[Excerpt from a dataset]
Start
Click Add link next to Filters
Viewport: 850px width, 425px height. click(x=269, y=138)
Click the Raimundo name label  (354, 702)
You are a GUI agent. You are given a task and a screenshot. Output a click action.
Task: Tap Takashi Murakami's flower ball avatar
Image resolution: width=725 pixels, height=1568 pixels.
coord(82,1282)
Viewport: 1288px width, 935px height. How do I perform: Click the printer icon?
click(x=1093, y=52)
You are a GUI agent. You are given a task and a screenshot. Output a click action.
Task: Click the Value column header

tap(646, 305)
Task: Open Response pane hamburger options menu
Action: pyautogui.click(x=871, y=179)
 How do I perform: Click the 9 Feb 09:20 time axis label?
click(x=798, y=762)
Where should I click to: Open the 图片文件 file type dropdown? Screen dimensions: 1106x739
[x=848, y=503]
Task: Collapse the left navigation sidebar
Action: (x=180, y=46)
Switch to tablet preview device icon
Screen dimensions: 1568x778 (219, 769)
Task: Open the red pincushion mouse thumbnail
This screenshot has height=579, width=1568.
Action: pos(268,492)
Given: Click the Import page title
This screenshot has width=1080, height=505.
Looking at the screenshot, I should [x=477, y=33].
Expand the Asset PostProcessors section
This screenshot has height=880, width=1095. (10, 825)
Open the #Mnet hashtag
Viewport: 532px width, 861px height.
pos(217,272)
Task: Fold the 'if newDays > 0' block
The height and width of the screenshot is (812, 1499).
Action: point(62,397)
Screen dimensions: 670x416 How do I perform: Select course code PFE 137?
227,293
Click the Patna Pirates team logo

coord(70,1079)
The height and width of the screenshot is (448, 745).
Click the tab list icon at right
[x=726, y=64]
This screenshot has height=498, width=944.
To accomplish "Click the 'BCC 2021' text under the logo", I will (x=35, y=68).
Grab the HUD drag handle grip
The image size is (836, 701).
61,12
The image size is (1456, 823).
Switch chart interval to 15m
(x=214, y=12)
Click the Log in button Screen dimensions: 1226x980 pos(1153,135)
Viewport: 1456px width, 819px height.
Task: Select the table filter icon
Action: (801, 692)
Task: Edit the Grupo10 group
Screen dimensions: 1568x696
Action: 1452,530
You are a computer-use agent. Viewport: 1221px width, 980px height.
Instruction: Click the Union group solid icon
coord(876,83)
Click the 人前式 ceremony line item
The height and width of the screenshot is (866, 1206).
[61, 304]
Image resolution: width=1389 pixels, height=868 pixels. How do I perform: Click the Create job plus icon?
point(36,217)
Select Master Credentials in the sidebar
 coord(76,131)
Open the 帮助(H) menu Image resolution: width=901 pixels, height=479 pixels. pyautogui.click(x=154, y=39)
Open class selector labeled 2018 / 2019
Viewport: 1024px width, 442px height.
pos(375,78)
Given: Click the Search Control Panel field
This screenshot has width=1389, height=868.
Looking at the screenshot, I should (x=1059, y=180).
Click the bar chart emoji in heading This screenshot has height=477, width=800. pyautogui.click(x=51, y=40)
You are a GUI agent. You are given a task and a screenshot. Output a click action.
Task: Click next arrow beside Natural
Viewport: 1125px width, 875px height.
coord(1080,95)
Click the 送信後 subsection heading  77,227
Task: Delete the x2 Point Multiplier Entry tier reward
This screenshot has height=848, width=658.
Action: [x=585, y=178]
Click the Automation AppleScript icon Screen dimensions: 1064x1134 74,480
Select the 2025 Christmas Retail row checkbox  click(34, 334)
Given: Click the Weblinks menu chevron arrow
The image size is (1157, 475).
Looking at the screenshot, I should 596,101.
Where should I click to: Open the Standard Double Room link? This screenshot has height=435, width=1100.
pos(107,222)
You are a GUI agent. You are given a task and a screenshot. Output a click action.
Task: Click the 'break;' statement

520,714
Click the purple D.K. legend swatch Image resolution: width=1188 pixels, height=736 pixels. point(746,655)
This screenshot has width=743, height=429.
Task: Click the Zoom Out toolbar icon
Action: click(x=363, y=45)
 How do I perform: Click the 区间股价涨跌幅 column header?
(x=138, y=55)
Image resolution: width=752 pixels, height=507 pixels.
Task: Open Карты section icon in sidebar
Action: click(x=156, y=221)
End
● Work to be completed
Please rewrite the lines from the one holding "This screenshot has height=498, width=944." through the one holding "Action: (801, 692)", inclusive, as a Markdown table with the columns Row and Line, leaving out any blank lines.

● Answer to the problem
| Row | Line |
|---|---|
| 1 | This screenshot has height=498, width=944. |
| 2 | To accomplish "Click the 'BCC 2021' text under the logo", I will (x=35, y=68). |
| 3 | Grab the HUD drag handle grip |
| 4 | The image size is (836, 701). |
| 5 | 61,12 |
| 6 | The image size is (1456, 823). |
| 7 | Switch chart interval to 15m |
| 8 | (x=214, y=12) |
| 9 | Click the Log in button Screen dimensions: 1226x980 pos(1153,135) |
| 10 | Viewport: 1456px width, 819px height. |
| 11 | Task: Select the table filter icon |
| 12 | Action: (801, 692) |